20. My conclusion accordingly is that the order of the learned S. D. M. in so far as the temples are concerned is correct and does not call for any interference. The possession of the applicant over the temples is in fact the possession of Vinod Kumar (O. P. No. 1). The applicant could not, therefore, be granted any relief in proceedings under Section 145, Criminal Procedure Code in so far as the temples are concerned. In so far however as the Kothris are concerned, the applicant was entitled to ask for the protection of restoration of his possession over such kothris that were in his actual physical possession on the date of the preliminary order or within a period of two months prior to it.

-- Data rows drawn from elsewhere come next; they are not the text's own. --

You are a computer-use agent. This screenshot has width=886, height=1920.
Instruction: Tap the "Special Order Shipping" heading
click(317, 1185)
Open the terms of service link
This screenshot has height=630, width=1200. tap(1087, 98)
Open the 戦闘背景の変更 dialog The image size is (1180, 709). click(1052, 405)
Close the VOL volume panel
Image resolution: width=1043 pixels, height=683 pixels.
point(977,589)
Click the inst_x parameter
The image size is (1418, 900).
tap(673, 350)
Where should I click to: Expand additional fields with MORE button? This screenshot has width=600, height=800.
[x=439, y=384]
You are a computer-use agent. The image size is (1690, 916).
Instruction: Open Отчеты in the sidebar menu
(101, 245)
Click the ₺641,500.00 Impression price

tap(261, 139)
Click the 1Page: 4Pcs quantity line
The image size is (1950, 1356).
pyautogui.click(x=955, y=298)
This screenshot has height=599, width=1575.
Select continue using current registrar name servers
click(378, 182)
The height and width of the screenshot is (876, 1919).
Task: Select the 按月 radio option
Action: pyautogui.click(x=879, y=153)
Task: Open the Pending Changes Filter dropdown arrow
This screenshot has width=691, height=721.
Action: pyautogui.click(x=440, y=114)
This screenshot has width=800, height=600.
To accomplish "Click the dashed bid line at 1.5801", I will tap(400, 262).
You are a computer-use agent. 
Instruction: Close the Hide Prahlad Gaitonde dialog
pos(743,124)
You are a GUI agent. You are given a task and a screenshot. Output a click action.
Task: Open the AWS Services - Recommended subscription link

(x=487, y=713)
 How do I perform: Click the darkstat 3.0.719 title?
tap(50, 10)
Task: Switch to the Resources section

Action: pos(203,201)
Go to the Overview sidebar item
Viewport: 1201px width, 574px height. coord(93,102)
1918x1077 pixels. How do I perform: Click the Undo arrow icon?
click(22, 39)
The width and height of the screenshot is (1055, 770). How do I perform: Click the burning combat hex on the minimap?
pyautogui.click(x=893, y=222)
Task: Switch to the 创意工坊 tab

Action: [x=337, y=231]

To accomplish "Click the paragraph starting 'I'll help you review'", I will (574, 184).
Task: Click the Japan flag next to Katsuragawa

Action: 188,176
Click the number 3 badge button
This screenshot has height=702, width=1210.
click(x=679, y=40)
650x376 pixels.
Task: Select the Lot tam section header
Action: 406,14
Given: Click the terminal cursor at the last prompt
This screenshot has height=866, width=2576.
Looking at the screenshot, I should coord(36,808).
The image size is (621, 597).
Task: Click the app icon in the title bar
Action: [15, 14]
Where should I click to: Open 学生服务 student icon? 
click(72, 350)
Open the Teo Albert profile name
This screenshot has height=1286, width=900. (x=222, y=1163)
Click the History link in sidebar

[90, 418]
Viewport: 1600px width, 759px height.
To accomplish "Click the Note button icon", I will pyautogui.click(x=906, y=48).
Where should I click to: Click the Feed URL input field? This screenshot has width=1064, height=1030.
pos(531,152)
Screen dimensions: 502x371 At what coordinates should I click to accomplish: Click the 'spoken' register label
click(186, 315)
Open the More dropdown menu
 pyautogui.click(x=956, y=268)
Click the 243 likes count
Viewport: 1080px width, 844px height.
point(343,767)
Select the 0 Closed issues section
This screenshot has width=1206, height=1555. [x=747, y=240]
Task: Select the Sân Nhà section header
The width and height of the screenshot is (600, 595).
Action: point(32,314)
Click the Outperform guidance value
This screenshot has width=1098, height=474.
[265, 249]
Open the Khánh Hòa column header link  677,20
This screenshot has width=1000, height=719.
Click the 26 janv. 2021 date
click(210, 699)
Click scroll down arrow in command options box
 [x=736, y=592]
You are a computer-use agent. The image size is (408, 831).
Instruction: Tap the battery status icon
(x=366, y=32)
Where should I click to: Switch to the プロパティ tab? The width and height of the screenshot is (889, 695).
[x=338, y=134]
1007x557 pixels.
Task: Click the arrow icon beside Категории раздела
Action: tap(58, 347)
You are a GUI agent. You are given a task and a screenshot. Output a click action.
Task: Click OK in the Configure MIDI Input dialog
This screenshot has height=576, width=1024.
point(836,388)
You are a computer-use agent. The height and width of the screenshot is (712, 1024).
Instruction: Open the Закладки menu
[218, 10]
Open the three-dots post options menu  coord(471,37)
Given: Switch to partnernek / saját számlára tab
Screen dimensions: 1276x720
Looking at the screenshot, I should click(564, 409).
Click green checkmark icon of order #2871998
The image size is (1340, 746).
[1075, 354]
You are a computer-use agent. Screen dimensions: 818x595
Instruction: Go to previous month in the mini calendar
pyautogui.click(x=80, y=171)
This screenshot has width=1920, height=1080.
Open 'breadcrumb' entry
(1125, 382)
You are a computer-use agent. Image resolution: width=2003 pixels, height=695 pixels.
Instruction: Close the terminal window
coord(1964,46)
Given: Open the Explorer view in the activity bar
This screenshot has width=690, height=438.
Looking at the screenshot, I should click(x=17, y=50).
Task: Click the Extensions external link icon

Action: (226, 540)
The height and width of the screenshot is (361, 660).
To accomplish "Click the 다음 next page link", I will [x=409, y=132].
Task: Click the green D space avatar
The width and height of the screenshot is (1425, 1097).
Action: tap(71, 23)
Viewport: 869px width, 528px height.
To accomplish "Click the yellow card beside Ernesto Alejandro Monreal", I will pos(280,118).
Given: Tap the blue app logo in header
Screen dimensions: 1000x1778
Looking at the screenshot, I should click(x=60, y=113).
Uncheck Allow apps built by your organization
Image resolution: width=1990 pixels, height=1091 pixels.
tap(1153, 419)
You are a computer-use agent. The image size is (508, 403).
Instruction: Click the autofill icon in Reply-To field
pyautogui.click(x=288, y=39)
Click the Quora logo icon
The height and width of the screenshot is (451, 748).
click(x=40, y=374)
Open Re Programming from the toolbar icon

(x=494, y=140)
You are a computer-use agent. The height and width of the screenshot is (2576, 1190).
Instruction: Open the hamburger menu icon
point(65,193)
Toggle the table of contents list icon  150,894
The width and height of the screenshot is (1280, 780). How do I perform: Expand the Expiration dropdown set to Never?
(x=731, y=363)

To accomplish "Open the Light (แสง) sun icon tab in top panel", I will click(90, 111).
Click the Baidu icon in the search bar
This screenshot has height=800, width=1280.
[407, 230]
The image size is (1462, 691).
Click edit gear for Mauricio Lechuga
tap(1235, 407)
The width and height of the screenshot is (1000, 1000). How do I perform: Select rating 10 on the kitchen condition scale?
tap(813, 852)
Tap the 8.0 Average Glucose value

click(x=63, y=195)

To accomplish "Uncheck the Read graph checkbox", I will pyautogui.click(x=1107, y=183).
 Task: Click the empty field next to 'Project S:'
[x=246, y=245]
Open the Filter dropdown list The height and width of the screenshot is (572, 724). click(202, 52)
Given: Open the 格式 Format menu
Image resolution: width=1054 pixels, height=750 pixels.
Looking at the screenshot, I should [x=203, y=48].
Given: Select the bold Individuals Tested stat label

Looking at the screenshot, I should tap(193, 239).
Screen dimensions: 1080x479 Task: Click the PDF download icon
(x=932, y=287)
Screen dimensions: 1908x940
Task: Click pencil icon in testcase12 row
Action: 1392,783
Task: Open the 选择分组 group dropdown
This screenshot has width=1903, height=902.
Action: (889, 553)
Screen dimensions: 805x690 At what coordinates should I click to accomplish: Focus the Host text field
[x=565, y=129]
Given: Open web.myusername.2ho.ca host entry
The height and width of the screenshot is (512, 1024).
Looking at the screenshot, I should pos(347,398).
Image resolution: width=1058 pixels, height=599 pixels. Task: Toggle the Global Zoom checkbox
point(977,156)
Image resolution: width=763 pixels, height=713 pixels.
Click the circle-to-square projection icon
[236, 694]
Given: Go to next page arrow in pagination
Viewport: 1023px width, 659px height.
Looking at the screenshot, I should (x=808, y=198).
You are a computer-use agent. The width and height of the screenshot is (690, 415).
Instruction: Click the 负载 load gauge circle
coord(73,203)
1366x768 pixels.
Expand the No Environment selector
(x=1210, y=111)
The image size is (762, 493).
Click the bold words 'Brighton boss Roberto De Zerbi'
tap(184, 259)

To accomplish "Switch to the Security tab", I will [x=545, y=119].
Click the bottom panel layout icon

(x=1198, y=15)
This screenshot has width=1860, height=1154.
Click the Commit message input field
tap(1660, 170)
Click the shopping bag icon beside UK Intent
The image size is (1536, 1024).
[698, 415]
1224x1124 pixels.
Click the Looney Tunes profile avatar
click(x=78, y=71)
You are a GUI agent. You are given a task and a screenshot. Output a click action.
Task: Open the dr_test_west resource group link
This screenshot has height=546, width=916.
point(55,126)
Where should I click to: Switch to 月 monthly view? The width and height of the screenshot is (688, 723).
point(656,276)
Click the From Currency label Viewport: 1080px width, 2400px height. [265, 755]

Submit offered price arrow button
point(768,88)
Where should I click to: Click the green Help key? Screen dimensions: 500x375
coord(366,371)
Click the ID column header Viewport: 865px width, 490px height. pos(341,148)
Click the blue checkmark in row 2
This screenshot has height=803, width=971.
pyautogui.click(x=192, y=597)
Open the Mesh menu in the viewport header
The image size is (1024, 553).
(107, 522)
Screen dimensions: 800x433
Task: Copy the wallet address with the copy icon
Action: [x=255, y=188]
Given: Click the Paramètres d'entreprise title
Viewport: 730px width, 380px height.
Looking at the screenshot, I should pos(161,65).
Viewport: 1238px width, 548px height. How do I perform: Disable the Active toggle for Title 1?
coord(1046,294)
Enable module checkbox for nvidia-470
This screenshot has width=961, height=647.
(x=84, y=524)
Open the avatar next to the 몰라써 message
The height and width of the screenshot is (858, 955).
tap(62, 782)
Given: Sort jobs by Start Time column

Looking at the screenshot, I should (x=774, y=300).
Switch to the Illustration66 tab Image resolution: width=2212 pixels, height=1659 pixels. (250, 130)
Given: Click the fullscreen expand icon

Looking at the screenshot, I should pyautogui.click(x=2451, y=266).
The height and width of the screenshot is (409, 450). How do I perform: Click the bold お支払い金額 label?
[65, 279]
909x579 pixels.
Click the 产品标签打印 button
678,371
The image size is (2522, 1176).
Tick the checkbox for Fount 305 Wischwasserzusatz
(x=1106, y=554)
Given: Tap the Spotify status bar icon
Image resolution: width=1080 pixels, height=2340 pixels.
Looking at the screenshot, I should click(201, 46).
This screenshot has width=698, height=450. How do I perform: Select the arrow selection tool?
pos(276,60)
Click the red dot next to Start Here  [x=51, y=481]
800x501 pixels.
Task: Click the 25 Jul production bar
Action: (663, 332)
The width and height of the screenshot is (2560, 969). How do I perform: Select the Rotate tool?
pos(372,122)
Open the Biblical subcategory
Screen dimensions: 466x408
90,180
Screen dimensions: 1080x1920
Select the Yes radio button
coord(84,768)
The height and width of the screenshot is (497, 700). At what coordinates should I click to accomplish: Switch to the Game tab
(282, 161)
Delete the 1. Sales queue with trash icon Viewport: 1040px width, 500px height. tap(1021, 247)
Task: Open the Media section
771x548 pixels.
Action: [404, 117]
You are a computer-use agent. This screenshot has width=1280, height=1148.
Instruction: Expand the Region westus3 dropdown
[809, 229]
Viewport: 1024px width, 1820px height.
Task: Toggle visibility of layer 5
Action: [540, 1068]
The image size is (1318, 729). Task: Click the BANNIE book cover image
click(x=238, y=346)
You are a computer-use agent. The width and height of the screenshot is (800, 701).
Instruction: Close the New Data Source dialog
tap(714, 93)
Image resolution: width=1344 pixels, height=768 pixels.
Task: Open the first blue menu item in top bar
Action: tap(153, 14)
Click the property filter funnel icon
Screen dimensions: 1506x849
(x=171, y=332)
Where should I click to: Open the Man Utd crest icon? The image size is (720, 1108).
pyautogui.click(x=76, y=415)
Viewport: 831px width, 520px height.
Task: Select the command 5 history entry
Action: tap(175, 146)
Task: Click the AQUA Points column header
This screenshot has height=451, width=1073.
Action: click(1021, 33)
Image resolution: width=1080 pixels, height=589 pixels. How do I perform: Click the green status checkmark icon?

21. I would have myself passed final orders in the light of the conclusion summed up by me, above. The difficulty however, is that, according to the finding recorded by the Magistrate and affirmed by the Sessions Judge, the applicant was in possession only on some of the kothris. No finding has been recorded by the trial Court as to which of the particular Kothris were in possession of the applicant on the date of the preliminary order or within a period of two months prior to it. Unless a finding is recorded on that point no final order can be passed.

22. In the result, therefore, the order of the learned S. D. M. dated 21st September, 1973, in so far as it concerns the kothris inside the temple's campus, is set aside and the case is remanded with the direction that the S. D. M. should record a categorical finding on the point as to which particular Kothris the applicant was in actual physical possession on the date of the preliminary order or within two months prior to it and should then proceed to pass the final orders in the light of the observations made in the body of this judgment. It will be open to the trial court to exercise its power under Sub-section (9) of Section 145, Criminal Procedure Code to summon any witness suo motu or on the application of any party, if the trial court considers that the evidence of such witness shall be necessary to enable it to record a finding in that regard.

23. The reference is disposed of accordingly.